Simple Degree of Lookahead, and simple CU can yield good speed gains.

However: There are practical limits to "Transparent" ILP Parallel Processing.

- Decreasing marginal rates of return occur as more FUnits are added.
- Inherent sequentiality of source code algorithm is the ultimate bottleneck.
- High degree of lookahead needed to utilize large number of functional units.

Need to continue issuing later instructions even if earlier one is blocked.

- Don’t want to hold up Instruct(j) because Instruc(i)’s FUnit is busy.
- Instruc(j)’s Type of Function Unit may be available.

One method that allows this is Virtual Functional Units.

- Prevents blockage of instruction scanning due to a busy FU.
- Each FUnit is augmented with a queue of Virtual Functional Units.
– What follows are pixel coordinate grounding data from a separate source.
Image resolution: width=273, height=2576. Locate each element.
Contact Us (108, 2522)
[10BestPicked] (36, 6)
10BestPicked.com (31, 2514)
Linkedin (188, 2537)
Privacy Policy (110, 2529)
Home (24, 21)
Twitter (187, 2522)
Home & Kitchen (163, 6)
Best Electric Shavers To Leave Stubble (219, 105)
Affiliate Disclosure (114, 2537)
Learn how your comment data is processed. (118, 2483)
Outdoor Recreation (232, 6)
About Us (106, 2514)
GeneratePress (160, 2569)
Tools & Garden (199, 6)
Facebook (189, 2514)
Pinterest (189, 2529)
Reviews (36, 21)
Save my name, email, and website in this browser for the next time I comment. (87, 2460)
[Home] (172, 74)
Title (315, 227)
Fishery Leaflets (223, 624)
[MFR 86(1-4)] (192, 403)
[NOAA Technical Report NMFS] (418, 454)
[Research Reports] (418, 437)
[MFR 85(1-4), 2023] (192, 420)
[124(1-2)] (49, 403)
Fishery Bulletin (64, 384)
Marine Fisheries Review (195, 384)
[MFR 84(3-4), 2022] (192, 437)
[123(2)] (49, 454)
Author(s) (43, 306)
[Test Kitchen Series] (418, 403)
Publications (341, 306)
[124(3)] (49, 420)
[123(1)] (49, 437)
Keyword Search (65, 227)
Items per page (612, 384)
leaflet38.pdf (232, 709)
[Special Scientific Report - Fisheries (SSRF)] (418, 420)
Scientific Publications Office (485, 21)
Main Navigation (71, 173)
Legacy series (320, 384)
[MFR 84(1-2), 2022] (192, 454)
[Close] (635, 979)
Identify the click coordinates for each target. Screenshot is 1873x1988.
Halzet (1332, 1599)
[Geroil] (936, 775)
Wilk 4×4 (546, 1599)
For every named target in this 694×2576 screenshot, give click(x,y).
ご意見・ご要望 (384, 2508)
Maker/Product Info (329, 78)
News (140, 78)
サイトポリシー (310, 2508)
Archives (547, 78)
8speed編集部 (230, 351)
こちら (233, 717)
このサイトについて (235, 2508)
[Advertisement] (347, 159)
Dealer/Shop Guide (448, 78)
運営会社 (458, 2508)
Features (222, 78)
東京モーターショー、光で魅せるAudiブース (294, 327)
Instruc(i) will be dispatched assuming:

1) A physical Function Unit or a Virtual Function Unit is available.
2) There are no data dependency hazards.

VFUs will not necessarily allow Instruc(i) to be completed earlier.

Execution of Instruc(i) will still eventually require a physical FU.
The figure above shows that incremental performance increases from more aggressive ILP are arguably not worth the additional transistors, die size, and power utilization costs required in the Hardware.
Data Hazard Classifications are Named by the ordering of Reads & Writes

Consider two Instructions: Statement S1 followed by S2 (S2 occurs After S1)

Analysis of “overlaps” between the Reads and Writes of S1 and S2 is needed

Writes on the Left Hand Side (LHS) of Equal Sign against Reads on RHS

Three types of Data Hazards are possible: RAW, WAR, WAW

S2 is said to “Depend” on S1 if any one of the three data hazards exist

“Depend” implies that S1 and S2 must be executed in sequential order

Their order cannot be changed (S2 cannot be executed before S1)

Nor can S2 be executed in parallel with S1 (cannot use MFU ILP)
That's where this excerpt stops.